**Exercise requirements**
Please reproduce everything in the tree data passage from "After initial review" down to "be on GitHub.", word for word.

**Source passage**
——————

Personal involvement:
I grew up in rural Ohio where we had a huge elm tree in the backyard that only survived the dutch elm epidemic because there were no other elm nearby. I heard stories as a child how street after street of elm trees turned brown and had to be cut down. Now that I’m in Vancouver downtown, I again have elm trees beside my condo.
Methodology
The project instructions note that this should be the main component of the document, but methodology means the ‘system of methods used’, and this section will be used to describe how we go about completing the goals and will not include the actual data, analysis, or conclusion. They will be covered in the other sections of this document.
Investigate data sources
The first step is to investigate if the data is readily available to meet the project goals. In this case, the tree data is available from the city’s Open Data portal and has the tree genus and species, and geo coordinates that are required. Venue data is also available from Foursquare and can be searched by categories that cover the store types we are investigating. The Foursquare ‘Marijuana Dispensary’ is exactly what we need for the first analysis, and wood product stores can be identified using several other Foursquare categories. If the Foursquare data was inaccurate, Google APIs are a fallback option. Vancouver neighbourhood data is available on wikipedia and neighbourhoods are also included in the tree data.
Details of the data investigation and data sources are in the Data Understanding section of this document.
After initial review of the tree data and venue data, we conclude that there is sufficient data to begin the project. No other data needs to be gathered.
Without the tree data, this project would have not been possible and the recommendation at this stage to the client would be to request the data from the department that manages street trees.
Access data
Initial data access during the investigation phase was via browser to the Vancouver Open Data Portal, Foursquare, and Wikipedia. This was sufficient to identify the fields and gauge the data quality.
The project used Jupyter Python notebooks running on cloud and locally on a MacBook Pro with Anaconda. Repeated cloud timeouts and reset of the Python environments forced a switch to a local environment that did not timeout or rest Python. The final sharing of the notebook will be on GitHub.
Data was accessed using the Jupter notebook with the Python ‘requests’ library to make the web request, and used the pandas,io.json library to parse and flatten the results. A pandas data frame was used to store the data after flattening via the pandas json_normalize function.
The Python ‘request’ library successfully pulled data back from Vancouver Open Data and Foursquare. The same library was later used to call Google Geocode API to do reverse address geo lookups for missing tree coordinates.

——————

**Source information**
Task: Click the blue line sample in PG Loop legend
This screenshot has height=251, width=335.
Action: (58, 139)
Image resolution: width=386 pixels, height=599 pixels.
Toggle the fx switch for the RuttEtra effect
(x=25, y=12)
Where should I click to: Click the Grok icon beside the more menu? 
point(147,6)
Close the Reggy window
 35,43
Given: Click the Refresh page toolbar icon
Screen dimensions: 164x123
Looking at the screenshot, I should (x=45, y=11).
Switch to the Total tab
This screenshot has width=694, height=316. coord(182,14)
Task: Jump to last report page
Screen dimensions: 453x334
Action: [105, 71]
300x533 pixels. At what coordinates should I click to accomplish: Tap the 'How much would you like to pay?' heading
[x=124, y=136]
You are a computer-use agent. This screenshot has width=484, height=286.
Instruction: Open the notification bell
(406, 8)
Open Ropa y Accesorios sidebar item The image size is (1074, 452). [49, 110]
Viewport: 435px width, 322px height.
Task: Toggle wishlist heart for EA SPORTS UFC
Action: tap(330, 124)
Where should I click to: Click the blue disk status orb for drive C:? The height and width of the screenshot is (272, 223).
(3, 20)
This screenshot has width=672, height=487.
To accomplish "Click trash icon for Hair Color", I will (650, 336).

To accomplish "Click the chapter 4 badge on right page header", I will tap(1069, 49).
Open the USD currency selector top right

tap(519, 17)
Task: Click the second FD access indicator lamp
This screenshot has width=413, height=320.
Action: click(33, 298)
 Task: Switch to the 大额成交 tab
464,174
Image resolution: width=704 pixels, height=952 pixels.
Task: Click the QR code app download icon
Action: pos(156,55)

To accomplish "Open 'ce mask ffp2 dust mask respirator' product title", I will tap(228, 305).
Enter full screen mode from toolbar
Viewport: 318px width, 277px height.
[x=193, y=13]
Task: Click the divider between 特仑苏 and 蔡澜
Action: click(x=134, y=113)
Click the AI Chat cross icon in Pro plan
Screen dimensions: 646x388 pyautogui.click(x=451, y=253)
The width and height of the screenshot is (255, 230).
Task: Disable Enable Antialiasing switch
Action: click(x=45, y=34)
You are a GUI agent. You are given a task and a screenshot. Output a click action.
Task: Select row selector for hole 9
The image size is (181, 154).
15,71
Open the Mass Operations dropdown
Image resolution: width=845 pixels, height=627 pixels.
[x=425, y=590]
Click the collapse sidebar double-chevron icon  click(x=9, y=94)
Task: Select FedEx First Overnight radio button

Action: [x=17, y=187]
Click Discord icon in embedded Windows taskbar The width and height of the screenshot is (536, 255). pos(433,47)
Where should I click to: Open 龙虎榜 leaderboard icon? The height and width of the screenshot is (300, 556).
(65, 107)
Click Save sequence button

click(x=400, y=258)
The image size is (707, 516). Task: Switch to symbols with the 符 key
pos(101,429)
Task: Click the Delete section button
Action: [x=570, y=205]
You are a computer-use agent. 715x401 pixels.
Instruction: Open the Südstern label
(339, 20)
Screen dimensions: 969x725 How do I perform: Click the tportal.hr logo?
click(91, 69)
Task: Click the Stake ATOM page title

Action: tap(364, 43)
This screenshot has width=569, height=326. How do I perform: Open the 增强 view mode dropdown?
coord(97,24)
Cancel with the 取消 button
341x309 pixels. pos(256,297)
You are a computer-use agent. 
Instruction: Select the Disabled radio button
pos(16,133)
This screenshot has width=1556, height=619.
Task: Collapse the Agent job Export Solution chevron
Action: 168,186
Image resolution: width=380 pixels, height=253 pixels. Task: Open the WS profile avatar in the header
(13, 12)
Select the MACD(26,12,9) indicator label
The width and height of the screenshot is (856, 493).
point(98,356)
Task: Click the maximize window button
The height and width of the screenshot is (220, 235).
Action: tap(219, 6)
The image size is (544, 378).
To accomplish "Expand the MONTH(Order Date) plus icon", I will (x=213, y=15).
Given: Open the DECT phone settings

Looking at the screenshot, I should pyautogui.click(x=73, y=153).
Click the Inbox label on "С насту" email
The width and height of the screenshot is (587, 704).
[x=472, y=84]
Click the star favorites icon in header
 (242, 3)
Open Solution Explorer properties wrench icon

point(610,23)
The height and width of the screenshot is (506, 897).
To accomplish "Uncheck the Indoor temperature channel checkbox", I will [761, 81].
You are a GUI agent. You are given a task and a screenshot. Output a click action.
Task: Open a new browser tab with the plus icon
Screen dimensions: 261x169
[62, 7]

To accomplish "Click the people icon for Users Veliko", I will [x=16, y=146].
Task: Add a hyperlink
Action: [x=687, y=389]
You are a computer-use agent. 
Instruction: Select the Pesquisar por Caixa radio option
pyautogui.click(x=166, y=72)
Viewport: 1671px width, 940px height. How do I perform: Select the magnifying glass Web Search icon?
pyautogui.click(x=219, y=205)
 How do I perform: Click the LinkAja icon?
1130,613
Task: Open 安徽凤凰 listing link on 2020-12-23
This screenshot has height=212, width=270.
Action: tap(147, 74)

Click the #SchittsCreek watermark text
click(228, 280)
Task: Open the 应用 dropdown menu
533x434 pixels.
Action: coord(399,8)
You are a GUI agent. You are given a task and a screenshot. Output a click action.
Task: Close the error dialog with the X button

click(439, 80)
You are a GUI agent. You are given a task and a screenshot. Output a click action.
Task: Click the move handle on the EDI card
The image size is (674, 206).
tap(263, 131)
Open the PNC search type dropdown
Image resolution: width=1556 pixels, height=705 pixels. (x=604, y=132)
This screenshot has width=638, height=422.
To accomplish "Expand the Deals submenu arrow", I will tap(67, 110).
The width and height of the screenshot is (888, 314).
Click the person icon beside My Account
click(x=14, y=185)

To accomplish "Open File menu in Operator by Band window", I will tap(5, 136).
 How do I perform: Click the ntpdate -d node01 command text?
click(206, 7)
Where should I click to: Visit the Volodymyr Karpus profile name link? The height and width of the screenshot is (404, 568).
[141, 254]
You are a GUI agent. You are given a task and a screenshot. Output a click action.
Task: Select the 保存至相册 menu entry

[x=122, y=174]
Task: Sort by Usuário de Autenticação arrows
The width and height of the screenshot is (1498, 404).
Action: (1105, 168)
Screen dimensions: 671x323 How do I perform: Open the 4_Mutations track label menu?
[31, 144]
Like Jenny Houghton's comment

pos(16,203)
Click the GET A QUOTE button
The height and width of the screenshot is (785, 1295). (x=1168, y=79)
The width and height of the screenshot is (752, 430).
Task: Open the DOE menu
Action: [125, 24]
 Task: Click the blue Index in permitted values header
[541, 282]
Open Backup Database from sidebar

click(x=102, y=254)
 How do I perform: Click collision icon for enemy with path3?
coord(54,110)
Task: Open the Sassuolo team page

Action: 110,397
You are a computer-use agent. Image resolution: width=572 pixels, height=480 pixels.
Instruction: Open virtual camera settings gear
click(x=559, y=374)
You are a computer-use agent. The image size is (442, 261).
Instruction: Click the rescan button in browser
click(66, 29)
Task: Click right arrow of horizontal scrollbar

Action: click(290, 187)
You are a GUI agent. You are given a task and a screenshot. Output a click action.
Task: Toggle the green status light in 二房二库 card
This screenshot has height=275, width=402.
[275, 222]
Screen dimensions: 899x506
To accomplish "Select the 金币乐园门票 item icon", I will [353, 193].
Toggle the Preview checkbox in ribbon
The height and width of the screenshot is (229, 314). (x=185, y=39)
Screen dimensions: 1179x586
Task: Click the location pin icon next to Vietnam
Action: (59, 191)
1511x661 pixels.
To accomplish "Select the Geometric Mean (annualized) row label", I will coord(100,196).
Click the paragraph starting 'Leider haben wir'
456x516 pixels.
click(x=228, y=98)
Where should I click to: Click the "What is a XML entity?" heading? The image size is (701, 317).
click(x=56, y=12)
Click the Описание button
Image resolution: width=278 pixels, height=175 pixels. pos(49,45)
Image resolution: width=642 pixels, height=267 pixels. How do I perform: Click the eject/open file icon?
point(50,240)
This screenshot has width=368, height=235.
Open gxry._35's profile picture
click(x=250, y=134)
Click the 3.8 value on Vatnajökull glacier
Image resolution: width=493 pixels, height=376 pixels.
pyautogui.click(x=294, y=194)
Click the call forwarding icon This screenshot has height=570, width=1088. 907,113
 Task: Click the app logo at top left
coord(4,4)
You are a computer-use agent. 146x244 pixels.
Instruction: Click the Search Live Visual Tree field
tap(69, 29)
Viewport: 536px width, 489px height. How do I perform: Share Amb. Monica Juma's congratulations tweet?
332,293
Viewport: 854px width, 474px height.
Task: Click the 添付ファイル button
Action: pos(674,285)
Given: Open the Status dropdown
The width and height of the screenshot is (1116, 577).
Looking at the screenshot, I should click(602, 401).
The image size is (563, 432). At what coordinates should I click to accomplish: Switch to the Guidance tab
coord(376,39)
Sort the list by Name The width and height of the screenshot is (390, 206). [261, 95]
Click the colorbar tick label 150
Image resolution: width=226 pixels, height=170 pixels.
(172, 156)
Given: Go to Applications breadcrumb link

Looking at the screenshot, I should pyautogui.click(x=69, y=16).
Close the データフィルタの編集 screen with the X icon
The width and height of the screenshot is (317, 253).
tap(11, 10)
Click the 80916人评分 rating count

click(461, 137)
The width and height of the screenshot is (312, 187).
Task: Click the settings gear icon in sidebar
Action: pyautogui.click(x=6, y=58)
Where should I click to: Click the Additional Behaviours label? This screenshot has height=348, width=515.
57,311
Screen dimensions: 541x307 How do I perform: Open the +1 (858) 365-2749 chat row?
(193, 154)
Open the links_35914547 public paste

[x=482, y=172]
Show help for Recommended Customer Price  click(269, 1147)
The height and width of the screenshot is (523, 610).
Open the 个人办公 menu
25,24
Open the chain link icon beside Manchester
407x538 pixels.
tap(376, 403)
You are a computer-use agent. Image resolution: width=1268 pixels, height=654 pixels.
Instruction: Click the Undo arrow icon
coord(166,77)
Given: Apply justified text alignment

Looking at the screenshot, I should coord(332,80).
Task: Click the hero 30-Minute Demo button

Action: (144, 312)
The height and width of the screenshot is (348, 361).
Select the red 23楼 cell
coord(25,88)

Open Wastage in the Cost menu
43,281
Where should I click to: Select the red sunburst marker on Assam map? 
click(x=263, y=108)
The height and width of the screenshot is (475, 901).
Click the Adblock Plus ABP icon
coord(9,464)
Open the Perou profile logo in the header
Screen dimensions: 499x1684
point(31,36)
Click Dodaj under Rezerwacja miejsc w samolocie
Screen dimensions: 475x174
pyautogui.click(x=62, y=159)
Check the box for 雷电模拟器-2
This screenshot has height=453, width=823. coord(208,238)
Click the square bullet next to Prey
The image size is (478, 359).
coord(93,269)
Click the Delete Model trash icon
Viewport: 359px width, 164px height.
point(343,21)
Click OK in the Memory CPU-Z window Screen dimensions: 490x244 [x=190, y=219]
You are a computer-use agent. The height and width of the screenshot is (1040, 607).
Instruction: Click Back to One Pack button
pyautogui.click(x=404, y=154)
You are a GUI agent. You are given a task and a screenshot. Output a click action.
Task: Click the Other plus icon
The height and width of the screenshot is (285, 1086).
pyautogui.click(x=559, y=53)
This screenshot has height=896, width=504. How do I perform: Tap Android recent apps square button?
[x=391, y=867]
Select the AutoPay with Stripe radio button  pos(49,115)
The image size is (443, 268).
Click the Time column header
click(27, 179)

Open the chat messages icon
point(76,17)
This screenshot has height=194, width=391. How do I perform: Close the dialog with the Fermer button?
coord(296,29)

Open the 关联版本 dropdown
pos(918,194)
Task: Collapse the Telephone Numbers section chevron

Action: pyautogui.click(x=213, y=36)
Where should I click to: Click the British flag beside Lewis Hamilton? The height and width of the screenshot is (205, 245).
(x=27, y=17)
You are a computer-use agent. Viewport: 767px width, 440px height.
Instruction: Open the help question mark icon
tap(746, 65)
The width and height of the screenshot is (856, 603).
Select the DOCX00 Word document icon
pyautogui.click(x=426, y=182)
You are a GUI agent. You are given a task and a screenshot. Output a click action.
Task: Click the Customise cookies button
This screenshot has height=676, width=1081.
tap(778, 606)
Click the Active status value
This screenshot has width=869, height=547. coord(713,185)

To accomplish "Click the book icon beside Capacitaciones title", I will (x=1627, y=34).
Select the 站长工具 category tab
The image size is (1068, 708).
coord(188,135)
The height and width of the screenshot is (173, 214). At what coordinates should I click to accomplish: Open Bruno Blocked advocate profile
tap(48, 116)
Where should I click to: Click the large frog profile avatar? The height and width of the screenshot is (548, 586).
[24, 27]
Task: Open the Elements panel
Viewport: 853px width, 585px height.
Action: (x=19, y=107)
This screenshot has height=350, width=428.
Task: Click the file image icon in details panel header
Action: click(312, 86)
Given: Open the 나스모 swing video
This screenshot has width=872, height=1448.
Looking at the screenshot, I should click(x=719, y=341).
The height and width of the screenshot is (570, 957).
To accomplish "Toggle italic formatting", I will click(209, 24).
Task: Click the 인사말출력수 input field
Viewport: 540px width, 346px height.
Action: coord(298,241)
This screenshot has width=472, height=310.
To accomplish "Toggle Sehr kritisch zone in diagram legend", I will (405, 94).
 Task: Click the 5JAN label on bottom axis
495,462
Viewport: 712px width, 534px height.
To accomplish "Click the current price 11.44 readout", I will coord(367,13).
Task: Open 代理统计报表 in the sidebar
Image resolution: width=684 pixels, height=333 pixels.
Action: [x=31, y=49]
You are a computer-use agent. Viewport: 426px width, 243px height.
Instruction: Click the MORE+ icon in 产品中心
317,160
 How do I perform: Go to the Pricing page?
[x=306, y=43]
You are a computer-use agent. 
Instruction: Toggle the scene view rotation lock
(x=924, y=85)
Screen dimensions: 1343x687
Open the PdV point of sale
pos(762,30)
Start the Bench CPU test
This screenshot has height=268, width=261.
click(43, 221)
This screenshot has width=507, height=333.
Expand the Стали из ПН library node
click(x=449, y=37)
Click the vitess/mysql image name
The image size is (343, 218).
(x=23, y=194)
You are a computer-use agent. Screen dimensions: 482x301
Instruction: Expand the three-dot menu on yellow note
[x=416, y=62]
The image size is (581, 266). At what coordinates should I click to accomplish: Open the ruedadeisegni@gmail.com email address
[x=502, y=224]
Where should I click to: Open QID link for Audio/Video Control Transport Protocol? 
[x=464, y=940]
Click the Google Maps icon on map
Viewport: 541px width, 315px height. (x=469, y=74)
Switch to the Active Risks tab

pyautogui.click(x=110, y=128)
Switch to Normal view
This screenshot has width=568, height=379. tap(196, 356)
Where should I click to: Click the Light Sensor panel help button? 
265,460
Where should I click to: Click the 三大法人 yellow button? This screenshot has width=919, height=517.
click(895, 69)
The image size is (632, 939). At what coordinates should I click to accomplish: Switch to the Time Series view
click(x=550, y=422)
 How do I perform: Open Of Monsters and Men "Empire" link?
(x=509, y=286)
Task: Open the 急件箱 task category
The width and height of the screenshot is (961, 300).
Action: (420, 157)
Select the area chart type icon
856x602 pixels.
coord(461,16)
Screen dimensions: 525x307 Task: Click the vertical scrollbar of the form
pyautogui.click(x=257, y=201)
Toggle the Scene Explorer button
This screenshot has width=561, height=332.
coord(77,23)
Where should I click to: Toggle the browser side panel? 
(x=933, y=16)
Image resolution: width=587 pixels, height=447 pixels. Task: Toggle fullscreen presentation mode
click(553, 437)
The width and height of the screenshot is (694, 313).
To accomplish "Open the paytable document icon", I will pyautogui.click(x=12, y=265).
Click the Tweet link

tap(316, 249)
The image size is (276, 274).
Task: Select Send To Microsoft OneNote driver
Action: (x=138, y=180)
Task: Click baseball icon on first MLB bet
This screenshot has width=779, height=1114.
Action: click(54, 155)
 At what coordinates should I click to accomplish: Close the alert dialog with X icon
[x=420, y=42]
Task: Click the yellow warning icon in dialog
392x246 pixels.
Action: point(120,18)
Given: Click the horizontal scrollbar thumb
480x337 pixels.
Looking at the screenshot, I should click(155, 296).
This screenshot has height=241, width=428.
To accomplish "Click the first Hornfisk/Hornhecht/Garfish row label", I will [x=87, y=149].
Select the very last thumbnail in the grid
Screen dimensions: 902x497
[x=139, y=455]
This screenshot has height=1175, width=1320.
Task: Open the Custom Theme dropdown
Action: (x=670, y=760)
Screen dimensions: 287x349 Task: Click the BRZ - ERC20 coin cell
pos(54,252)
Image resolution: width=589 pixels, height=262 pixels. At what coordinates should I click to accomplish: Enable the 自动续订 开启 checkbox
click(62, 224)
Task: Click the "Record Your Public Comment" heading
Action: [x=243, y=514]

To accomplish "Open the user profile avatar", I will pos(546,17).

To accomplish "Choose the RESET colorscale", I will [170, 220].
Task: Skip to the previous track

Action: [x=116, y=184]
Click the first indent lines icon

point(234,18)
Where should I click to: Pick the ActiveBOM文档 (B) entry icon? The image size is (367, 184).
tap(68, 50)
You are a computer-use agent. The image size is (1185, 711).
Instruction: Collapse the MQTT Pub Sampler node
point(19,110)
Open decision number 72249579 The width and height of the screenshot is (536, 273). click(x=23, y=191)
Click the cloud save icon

——————

**Output below**
After initial review of the tree data and venue data, we conclude that there is sufficient data to begin the project. No other data needs to be gathered.
Without the tree data, this project would have not been possible and the recommendation at this stage to the client would be to request the data from the department that manages street trees.
Access data
Initial data access during the investigation phase was via browser to the Vancouver Open Data Portal, Foursquare, and Wikipedia. This was sufficient to identify the fields and gauge the data quality.
The project used Jupyter Python notebooks running on cloud and locally on a MacBook Pro with Anaconda. Repeated cloud timeouts and reset of the Python environments forced a switch to a local environment that did not timeout or rest Python. The final sharing of the notebook will be on GitHub.